"Les Enracinés" de Claire Norton : 1912, la Bretagne et une jeune femme qui refuse son destin
Été 1912, centre-Bretagne. Une charrette bascule dans un champ de blé et une femme meurt. Marie Guillou a 17 ans. Elle doit taire son chagrin, prendre la place de sa mère et tenir la ferme familiale dans un monde où les jeunes filles n'ont pas voix au chapitre. Sauf que Marie lit en secret.
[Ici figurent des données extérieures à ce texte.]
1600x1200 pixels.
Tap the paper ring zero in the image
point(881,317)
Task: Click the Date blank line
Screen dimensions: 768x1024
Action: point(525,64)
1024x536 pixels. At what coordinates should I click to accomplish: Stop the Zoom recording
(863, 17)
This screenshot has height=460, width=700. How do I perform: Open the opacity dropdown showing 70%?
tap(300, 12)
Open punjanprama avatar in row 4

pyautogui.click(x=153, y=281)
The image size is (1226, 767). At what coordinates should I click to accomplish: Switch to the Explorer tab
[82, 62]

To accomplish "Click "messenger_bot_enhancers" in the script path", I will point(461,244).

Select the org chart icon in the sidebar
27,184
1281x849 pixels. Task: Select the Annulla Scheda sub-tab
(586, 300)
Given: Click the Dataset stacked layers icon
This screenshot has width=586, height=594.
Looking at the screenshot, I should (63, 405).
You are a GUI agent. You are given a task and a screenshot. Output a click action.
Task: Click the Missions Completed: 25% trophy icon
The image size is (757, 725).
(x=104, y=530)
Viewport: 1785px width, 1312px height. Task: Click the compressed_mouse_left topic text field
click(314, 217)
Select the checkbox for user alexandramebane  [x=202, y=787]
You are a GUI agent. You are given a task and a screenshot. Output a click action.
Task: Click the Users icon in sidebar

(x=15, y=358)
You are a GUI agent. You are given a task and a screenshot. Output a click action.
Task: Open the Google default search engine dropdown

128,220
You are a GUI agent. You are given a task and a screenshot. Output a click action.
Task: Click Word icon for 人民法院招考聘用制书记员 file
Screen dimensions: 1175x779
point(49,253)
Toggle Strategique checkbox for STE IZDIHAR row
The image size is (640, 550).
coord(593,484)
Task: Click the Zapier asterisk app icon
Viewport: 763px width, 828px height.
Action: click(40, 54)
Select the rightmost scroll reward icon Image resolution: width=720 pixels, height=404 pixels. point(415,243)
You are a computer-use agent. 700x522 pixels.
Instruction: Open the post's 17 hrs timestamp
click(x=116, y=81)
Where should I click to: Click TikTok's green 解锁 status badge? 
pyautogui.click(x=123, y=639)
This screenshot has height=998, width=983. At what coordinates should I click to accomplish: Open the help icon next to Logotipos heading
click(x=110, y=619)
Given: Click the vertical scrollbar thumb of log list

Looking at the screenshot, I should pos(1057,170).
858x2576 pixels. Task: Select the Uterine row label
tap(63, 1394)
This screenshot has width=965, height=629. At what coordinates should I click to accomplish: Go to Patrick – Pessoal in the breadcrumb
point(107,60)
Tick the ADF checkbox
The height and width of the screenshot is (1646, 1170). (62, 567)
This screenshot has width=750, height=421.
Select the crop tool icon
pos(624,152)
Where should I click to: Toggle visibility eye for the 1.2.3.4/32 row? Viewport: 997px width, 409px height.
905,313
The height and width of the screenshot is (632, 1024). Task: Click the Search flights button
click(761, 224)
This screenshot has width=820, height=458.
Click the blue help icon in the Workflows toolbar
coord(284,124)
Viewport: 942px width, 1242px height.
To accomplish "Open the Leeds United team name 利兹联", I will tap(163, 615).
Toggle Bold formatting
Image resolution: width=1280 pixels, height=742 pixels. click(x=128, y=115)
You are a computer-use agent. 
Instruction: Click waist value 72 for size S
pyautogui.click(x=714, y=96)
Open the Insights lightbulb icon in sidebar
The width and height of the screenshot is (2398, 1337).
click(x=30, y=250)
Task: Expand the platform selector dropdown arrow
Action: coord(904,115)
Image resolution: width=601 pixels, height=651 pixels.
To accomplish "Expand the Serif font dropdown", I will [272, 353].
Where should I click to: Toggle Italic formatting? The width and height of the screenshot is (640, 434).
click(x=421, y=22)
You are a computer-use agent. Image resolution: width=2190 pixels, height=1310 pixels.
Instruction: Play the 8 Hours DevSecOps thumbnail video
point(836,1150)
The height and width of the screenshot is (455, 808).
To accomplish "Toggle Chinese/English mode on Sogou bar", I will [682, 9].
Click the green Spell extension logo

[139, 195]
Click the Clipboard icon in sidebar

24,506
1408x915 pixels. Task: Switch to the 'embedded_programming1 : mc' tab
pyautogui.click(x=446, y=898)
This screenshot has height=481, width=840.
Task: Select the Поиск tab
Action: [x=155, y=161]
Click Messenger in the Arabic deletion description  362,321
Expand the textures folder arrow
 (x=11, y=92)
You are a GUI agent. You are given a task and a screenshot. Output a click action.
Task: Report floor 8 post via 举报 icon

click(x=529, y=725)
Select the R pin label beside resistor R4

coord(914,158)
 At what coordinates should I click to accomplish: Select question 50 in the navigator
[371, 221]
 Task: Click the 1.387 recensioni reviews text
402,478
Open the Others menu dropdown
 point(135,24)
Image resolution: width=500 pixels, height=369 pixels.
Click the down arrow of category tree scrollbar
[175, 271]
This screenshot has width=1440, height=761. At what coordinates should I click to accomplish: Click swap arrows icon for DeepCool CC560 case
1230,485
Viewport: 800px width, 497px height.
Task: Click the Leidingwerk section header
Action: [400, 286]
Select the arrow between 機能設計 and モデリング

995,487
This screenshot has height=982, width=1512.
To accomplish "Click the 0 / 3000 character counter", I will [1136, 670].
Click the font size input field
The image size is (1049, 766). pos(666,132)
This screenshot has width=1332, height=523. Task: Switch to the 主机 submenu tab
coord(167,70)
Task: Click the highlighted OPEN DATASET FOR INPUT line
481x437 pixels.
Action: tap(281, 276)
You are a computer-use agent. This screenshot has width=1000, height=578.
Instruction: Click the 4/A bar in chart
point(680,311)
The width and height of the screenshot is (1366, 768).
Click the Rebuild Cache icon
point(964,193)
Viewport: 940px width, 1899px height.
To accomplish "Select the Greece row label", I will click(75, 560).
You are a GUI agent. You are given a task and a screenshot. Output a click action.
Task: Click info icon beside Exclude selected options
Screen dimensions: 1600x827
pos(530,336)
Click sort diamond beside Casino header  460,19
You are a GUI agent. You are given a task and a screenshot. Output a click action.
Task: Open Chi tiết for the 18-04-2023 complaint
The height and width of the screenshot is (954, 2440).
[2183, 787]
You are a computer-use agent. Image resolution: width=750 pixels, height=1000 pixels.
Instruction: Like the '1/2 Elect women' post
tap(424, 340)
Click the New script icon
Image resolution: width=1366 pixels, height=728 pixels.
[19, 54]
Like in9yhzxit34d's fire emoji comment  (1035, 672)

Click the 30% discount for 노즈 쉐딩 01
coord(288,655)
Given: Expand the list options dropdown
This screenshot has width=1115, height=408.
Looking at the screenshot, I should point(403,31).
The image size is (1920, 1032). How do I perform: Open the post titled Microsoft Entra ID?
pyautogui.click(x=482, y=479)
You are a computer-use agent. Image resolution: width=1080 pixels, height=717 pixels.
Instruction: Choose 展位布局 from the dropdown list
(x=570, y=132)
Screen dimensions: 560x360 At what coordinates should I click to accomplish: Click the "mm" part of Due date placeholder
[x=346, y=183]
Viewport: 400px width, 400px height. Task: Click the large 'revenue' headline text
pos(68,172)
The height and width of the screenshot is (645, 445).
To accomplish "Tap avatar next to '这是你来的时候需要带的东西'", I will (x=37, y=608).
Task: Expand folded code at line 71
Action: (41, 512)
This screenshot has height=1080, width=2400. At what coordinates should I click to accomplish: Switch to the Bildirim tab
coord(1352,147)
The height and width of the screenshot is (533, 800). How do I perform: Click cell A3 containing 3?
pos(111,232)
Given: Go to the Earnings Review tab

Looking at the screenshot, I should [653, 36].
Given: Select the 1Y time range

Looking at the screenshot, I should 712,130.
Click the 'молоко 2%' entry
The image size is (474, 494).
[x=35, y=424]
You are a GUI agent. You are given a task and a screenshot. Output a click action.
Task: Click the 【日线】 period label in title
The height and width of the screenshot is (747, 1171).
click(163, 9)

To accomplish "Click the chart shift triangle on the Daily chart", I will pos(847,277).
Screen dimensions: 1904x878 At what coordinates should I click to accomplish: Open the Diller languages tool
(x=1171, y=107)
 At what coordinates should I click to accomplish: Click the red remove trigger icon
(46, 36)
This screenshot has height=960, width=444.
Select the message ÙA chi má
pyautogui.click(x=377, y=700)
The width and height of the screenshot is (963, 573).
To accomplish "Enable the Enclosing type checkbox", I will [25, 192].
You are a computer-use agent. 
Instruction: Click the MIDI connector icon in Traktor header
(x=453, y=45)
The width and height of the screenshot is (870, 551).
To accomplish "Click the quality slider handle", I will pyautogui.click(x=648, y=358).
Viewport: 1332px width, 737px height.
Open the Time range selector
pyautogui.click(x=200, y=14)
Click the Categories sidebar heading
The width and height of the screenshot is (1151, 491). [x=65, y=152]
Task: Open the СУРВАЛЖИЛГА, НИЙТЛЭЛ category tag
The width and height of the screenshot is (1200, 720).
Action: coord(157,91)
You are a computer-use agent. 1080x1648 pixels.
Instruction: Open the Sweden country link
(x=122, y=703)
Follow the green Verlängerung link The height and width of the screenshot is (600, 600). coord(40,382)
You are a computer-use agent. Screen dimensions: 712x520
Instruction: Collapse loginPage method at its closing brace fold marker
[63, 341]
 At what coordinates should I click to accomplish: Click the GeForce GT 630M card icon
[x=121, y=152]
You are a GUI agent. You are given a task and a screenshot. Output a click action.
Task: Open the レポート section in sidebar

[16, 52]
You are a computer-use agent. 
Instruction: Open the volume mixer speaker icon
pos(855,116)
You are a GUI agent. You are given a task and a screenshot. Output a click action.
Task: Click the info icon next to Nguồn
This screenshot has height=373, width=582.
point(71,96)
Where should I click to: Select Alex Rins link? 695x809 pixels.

Et les livres, dans ce monde-là, sont déjà une forme de résistance.
1. Pourquoi on aime ce livre ?
Parce que cette tension entre enracinement et émancipation donne au récit toute sa profondeur : il ne s'agit pas d'opposer la campagne à la liberté, ni la tradition à la modernité, mais de montrer ce que coûte le fait de vouloir choisir sa vie lorsqu'on dépend d'une ferme, d'un père, d'un nom et du regard des autres.
2. Pour qui est ce livre ?
Pour toutes celles qui aiment les grandes sagas familiales portées par des femmes qui refusent de se laisser écraser. Ce premier tome est une magnifique fresque à la fois rurale, familiale et historique, portée par une plume d'une grande beauté picturale, qui célèbre la force des femmes, la terre et les racines.
3. On lit ou pas ?
Oui, et on attend le tome 2 avec impatience. Cette saga historique en trois tomes s'achève au milieu de la Première Guerre mondiale, sur une note qui donne envie de tourner immédiatement la page suivante. On referme Les Enracinés les pieds dans la boue bretonne, le cœur plein et l'envie de retrouver Marie au plus vite.